◆ Page excerpt:
• • •
INSERT INTO blocks(name, shape) VALUES (341, 'MULTIPOLYGON(((-86.693279 32.390691, -86.693185 32.391494, -86.691590 32.391362 ... )))');

CREATE CUSTOM INDEX blocks_index on cities()
USING 'com.stratio.cassandra.lucene.Index'
WITH OPTIONS = {
    'refresh_seconds' : '1',
    'schema' : '{
        fields : {
            shape : {
                type            : "geo_shape",
                max_levels      : 15,
                transformations : [{type:"bbox"}]
            }
        }
    }'
};

Inet mapper

Maps an IP address. Either IPv4 and IPv6 are supported.

Parameters:

validated (default = false): if mapping errors should make CQL writes fail, instead of just logging the error.
column (default = name of the mapper): the name of the column storing the IP address to be indexed.

Supported CQL types:

ascii, inet, text, varchar

Example:

CREATE CUSTOM INDEX test_idx ON test()
USING 'com.stratio.cassandra.lucene.Index'
WITH OPTIONS = {
    'refresh_seconds' : '1',
    'schema' : '{
        fields : {
            inet : {
                type      : "inet",
                validated : true,
                column    : "column_name"
• • •
◆ Required actions:
1. In the page excerpt, which IP address versions does the Inet mapper support?
2. List every CQL type the page excerpt names as supported by the Inet mapper.
3. Reproduce the page excerpt word for word, beginning at the words "INSERT INTO blocks(name, shape)" and stopping after "blocks_index on cities()".

◆ Entries shown:
• • •
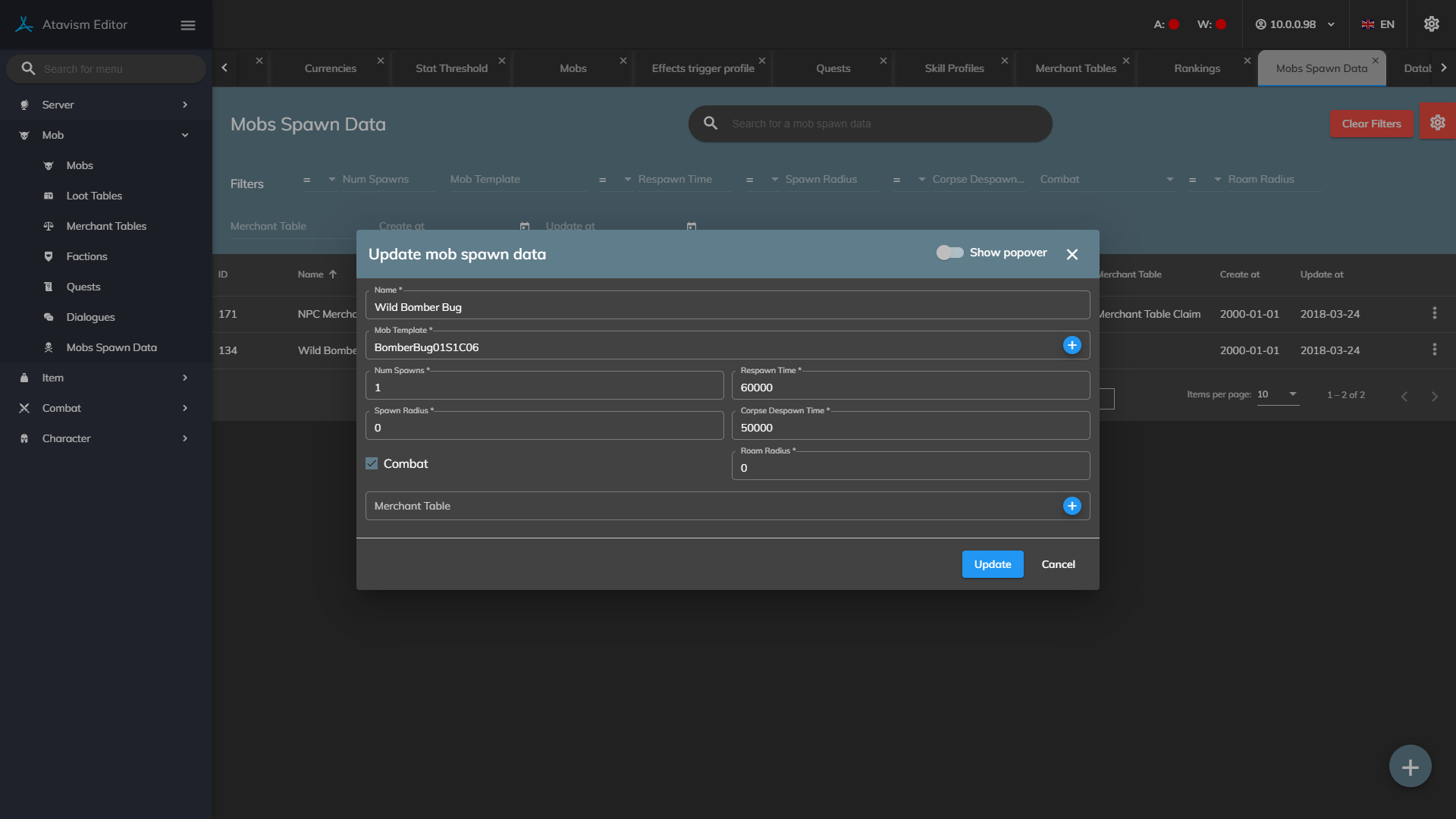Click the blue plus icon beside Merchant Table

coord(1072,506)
• • •
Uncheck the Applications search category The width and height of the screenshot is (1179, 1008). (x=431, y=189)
• • •
◆ Task answers:
1. IPv4 and IPv6.

2. ascii, inet, text, varchar

3.
INSERT INTO blocks(name, shape) VALUES (341, 'MULTIPOLYGON(((-86.693279 32.390691, -86.693185 32.391494, -86.691590 32.391362 ... )))');

CREATE CUSTOM INDEX blocks_index on cities()